The second pilot involved in a midair helicopter collision in New Jersey has died, authorities said Monday.
Two choppers collided in the skies above Hammonton Township on Sunday morning, sending both aircraft to the ground in a horrifying wreck about 30 miles southeast of Philadelphia.
Cops identified the victims Monday as Michael Greenberg, a 71-year-old Sewell resident, and Kenneth Kirsch, a 65-year-old Carney’s Point man. No one else was on board the helicopters.
Greenberg was pronounced dead at the scene, while Kirsch was rushed to a Camden hospital with life-threatening injuries, which he later succumbed to, police said.

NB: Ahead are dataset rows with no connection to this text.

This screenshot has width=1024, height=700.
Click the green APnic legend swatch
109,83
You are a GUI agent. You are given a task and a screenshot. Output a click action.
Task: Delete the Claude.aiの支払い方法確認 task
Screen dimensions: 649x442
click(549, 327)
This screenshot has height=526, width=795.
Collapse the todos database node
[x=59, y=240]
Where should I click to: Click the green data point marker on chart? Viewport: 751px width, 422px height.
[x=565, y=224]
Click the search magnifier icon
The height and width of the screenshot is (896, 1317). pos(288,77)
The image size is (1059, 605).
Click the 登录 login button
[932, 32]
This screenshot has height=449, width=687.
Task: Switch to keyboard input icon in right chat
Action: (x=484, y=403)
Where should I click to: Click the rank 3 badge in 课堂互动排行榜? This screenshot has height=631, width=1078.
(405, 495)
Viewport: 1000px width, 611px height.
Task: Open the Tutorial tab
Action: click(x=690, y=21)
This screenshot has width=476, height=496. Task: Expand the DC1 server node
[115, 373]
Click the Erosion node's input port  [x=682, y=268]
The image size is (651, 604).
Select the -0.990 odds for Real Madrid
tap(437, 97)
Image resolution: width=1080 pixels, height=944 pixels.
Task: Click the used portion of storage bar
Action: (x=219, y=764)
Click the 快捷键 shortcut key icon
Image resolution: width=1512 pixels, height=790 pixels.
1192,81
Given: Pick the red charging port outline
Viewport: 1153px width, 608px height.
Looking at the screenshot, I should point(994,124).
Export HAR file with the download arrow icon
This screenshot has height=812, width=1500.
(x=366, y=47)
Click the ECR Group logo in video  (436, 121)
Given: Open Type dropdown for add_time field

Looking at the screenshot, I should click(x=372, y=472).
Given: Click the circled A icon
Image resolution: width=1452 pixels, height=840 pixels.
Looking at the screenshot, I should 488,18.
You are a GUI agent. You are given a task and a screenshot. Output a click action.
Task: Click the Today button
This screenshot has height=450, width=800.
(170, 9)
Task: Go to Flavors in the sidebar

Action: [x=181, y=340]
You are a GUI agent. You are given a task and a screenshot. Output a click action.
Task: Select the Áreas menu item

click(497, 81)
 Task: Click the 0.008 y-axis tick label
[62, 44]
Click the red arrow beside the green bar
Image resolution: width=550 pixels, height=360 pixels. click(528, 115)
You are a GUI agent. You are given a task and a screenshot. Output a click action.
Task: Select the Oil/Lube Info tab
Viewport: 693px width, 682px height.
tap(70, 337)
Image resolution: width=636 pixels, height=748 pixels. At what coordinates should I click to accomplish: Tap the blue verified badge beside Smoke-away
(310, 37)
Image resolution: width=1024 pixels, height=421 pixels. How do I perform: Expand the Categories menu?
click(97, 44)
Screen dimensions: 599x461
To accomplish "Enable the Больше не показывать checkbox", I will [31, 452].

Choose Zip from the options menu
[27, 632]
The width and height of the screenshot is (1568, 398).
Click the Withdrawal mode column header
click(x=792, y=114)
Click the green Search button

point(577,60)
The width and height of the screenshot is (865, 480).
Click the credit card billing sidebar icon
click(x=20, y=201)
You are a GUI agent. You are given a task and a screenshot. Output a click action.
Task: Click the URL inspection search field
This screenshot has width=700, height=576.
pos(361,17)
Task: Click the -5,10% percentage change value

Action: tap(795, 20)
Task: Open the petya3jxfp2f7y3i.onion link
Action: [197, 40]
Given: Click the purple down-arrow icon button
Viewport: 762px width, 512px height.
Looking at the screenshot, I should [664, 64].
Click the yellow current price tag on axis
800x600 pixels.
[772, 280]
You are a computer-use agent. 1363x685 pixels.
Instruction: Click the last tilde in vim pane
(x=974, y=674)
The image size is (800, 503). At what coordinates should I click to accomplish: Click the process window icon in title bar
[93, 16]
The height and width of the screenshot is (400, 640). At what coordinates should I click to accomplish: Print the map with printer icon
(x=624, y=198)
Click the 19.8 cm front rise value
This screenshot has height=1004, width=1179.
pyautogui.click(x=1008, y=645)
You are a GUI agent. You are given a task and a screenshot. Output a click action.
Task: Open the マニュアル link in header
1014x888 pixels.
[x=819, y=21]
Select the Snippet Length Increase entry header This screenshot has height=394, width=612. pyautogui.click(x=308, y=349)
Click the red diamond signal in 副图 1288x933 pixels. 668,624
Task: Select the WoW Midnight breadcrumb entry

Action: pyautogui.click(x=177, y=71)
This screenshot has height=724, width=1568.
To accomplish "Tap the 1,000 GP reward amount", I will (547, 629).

Witnesses told police the two helicopters were flying close together, apparently in tandem, about a mile from Hammonton Municipal Airport. They crashed on a farm, and one chopper burst into flames, but no one on the ground was hurt.
“They were just at our café having breakfast. They’re regulars, they come in, they seem to be very nice people,” local restaurant owner Sal Silipino told Philadelphia ABC affiliate WPVI. “I saw one go down, and then I saw the other one go down and it was a little disbelief, like, ‘Is that really happening?’”
Kirsch was flying an Enstrom F-28A helicopter, while Greenberg was flying an Enstrom 280C model, police said. Though the aircraft went down in a rural area, the collision was seen by numerous bystanders.
“Immediately, the first helicopter went from right side up to upside down and started rapidly spinning, falling out of the air,” Hammonton resident Dan Dameshek told Philadelphia NBC affiliate WCAU. “And then it looked like the second helicopter was okay for a second, and then it sounded like another snap or something…and then that helicopter started rapidly spinning out of the air.”